@fnx The usage seems correct with respect to the attributes that are supported by Azure text to speech. I think you are not observing a noticeable difference because of the voice that may be used with your testing. I have tested this scenario with the same sentence in the speech studio audio content creation feature. Here are the results for the following SSML inputs.
Normal:
<speak
xmlns="http://www.w3.org/2001/10/synthesis"
xmlns:mstts="http://www.w3.org/2001/mstts"
xmlns:emo="http://www.w3.org/2009/10/emotionml" version="1.0" xml:lang="en-US">
<voice name="Microsoft Server Speech Text to Speech Voice (en-US, ChristopherNeural)">test sentence</voice>
</speak>
With intonation applied:
<speak
xmlns="http://www.w3.org/2001/10/synthesis"

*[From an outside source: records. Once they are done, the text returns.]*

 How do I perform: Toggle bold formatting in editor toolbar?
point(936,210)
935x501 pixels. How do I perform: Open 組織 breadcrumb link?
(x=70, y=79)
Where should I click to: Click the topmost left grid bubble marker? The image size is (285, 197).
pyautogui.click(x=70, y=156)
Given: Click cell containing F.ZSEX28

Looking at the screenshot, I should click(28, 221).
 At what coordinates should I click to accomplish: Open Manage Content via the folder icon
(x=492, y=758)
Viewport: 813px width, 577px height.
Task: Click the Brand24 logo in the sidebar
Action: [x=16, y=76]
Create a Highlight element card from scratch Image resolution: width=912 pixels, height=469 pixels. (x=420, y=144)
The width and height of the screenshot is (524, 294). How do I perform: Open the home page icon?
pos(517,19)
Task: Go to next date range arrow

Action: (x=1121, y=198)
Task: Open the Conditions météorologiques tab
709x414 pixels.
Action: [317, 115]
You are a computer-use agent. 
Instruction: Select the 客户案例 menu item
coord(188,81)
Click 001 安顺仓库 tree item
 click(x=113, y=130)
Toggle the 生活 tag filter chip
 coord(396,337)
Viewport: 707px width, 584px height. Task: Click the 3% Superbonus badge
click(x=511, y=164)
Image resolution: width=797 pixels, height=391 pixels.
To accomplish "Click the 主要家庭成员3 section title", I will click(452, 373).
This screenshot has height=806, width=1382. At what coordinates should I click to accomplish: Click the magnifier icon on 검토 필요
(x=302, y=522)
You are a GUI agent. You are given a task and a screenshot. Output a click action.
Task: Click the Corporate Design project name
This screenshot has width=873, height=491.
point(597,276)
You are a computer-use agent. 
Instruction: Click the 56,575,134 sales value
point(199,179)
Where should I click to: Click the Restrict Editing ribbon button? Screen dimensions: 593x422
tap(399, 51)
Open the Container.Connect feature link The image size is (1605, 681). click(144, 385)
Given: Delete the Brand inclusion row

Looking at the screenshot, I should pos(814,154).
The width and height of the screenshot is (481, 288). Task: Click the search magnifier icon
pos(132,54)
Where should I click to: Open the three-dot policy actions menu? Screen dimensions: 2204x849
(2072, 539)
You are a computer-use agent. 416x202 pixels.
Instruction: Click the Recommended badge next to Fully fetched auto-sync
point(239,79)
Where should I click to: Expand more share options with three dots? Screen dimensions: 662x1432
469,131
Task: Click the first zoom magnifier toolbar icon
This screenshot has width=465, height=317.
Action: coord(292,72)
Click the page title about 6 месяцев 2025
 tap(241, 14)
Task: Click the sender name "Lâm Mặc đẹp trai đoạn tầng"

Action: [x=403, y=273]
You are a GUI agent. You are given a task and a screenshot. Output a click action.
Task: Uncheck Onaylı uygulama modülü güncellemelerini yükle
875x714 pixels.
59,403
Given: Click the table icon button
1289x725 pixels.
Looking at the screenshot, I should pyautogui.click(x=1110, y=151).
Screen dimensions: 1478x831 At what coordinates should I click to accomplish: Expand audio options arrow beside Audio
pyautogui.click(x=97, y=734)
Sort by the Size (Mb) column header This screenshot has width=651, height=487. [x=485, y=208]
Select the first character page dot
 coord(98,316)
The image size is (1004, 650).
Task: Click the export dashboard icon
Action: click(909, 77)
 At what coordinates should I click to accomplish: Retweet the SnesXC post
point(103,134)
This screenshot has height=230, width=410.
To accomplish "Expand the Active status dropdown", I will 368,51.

xmlns:mstts="http://www.w3.org/2001/mstts"
xmlns:emo="http://www.w3.org/2009/10/emotionml" version="1.0" xml:lang="en-US">
<voice name="Microsoft Server Speech Text to Speech Voice (en-US, ChristopherNeural)">
<prosody contour="(1%, +85%)">test sentence</prosody>
</voice>
</speak>
Could you please try the scenario with ChristopherNeural with the above SSML inputs? Using the speech studio you can set any of the input parameters by drag and drop instead of manually editing the SSML file. Due to limitation of files that can be attached on this thread, I am unable to upload the audio files for the above inputs. Thanks!!